De notre correspondant à Rio de Janeiro,
Depuis une semaine, les rues et les plages de Rio de Janeiro sont couvertes d’ordures. Le bras de fer entre la mairie et les éboueurs aura été très dur. Les « Gari », c’est ainsi que l’on appelle les éboueurs ici à Rio, ont commencé leur grève samedi dernier, en plein carnaval, un choix stratégique pour ces éboueurs, dont les uniformes orange ont déserté les trottoirs de la ville. Conséquences immédiates : des rues nauséabondes jonchées d’ordures, de sacs plastiques éventrés, le tout chauffé par une température de près de 30°.
Une grève considérée comme illégale
Les éboueurs demandaient une revalorisation de leur salaire, de 250 euros mensuels à l’heure actuelle, à 360 euros. Le maire de Rio a tenté dans un premier temps d’étouffer le mouvement, en déclarant la grève illégale, ce qui a rapidement durci la protestation. Pendant huit jours, la ville de Rio de Janeiro a donc vu ses poubelles s’accumuler sur ses trottoirs, alors que plus de 800 000 touristes étaient là pour fêter le carnaval.
Et les éboueurs ont tenu bon. En milieu de semaine, la célèbre plage d’Ipanema s’était transformé en décharge à ciel ouvert. Dans la banlieue nord de la ville de véritables montagnes d’ordures s’amoncelaient aux pieds des favelas. Le maire a dû faire appel à des sociétés privées pour le nettoyage des rues, et il a même fait escorter les éboueurs non grévistes par des policiers armés. Pendant ce temps, les protestataires ont multiplié les manifestations en profitant bien sûr de l’écho médiatique, amplifié par le carnaval.
Menacés d’amendes, de licenciement, vilipendés par le maire et leur propre syndicat, les éboueurs pourtant n’ont pas flanché. Ils ont finalement obtenu gain de cause. Ce week-end, le maire de Rio s’est incliné, leurs salaires seront augmentés. Il faudra tout de même encore trois ou quatre jours pour nettoyer Rio de ses ordures accumulés.

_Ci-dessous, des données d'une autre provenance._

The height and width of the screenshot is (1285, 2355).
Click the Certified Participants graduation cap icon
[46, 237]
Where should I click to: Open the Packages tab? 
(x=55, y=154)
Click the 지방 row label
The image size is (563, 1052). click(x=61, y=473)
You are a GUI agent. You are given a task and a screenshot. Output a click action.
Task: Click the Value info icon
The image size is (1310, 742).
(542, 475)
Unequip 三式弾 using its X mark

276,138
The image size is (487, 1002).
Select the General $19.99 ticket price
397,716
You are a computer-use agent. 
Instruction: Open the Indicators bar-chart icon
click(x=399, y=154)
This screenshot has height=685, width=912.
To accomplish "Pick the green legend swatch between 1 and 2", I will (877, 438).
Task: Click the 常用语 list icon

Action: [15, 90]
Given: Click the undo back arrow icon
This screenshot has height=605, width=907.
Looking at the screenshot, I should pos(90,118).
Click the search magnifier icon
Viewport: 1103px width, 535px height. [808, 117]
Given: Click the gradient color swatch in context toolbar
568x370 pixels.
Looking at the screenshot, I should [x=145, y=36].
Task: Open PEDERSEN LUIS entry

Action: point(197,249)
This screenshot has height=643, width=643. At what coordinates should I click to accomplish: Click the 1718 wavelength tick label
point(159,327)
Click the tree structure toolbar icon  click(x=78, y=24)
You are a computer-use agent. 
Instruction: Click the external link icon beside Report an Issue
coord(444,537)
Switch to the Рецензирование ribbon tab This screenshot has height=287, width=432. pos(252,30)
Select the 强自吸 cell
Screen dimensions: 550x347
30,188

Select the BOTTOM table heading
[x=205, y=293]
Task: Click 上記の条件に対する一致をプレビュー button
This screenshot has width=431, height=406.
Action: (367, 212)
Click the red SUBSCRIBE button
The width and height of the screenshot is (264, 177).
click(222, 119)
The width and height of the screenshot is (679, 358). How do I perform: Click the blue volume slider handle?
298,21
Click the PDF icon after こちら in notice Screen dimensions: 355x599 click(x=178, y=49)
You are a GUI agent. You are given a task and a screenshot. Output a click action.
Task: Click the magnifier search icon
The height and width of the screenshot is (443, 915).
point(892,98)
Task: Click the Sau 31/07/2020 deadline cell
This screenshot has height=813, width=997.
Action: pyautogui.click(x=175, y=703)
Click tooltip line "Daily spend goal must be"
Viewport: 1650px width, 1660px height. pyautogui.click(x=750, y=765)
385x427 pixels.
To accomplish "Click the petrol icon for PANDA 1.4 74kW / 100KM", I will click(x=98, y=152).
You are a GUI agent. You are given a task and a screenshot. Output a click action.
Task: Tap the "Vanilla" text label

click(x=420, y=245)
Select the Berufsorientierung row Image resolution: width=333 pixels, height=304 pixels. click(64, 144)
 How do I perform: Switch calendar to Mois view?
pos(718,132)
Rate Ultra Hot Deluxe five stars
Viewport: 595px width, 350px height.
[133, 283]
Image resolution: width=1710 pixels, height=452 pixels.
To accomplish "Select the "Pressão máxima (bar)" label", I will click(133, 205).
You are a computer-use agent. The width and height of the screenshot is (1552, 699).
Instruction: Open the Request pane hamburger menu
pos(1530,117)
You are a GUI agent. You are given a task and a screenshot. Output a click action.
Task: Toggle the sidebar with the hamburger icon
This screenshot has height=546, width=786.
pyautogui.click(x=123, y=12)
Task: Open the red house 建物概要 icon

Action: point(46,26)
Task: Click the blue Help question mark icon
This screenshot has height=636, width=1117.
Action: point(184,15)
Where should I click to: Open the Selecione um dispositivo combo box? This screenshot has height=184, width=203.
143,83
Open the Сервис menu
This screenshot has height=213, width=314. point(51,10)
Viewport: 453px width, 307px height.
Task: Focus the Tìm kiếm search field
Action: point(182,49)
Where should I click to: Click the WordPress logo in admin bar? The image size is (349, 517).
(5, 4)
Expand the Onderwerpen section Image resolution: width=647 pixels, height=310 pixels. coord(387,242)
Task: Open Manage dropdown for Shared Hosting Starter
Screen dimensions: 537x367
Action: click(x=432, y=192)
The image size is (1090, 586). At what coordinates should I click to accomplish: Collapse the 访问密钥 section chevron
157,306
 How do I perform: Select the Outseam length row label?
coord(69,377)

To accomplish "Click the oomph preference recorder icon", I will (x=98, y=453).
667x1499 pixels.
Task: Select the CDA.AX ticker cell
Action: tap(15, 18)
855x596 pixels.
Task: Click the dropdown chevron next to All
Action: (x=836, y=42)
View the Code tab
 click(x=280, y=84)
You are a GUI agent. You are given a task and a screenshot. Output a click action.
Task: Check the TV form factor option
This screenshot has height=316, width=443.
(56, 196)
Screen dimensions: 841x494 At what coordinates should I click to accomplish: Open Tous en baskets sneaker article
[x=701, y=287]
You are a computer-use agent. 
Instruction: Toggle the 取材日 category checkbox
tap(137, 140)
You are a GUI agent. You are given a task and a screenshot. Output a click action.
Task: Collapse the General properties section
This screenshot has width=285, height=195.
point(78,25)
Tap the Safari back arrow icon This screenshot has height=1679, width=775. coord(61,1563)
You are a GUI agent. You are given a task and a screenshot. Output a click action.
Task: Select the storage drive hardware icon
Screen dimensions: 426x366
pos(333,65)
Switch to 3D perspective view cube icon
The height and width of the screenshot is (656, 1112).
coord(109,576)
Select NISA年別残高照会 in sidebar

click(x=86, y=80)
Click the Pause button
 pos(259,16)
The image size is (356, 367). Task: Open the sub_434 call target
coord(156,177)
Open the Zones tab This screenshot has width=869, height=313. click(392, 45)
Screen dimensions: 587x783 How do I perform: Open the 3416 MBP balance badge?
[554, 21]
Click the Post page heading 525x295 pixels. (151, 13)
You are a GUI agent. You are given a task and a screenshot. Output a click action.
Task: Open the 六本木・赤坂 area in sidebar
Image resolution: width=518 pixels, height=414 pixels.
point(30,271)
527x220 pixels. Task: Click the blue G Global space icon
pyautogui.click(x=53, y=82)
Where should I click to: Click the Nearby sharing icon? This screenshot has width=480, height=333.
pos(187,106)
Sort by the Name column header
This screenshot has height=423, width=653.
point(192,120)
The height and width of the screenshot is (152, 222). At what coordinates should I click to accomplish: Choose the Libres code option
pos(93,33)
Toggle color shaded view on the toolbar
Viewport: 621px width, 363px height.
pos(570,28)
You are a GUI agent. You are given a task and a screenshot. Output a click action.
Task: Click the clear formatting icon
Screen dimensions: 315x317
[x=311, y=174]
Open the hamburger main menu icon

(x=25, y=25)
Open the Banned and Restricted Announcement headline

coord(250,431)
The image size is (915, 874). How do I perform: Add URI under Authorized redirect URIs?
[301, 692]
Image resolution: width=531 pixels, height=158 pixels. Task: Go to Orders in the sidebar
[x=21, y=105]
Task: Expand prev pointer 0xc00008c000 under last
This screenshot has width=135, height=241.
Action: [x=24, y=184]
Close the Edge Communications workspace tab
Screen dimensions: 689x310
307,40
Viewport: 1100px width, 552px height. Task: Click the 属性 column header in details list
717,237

Climat social tendu au Brésil
Ce mouvement social en annonce peut-être d'autres au moment de la Coupe du monde. Peu avant le carnaval, très médiatisé ici au Brésil, ce sont les policiers fédéraux qui s’étaient mis en grève. Ces derniers mois, de grandes corporations, comme les professeurs, les dockers, les routiers, se sont mis en grève. Il semble qu’un nombre grandissant de professions, de celles qui triment pour des salaires trop bas, ne veulent plus se laisser faire. Et comme les éboueurs pour faire connaître leur cause, ils utilisent une caisse de résonnance médiatique, comme le carnaval.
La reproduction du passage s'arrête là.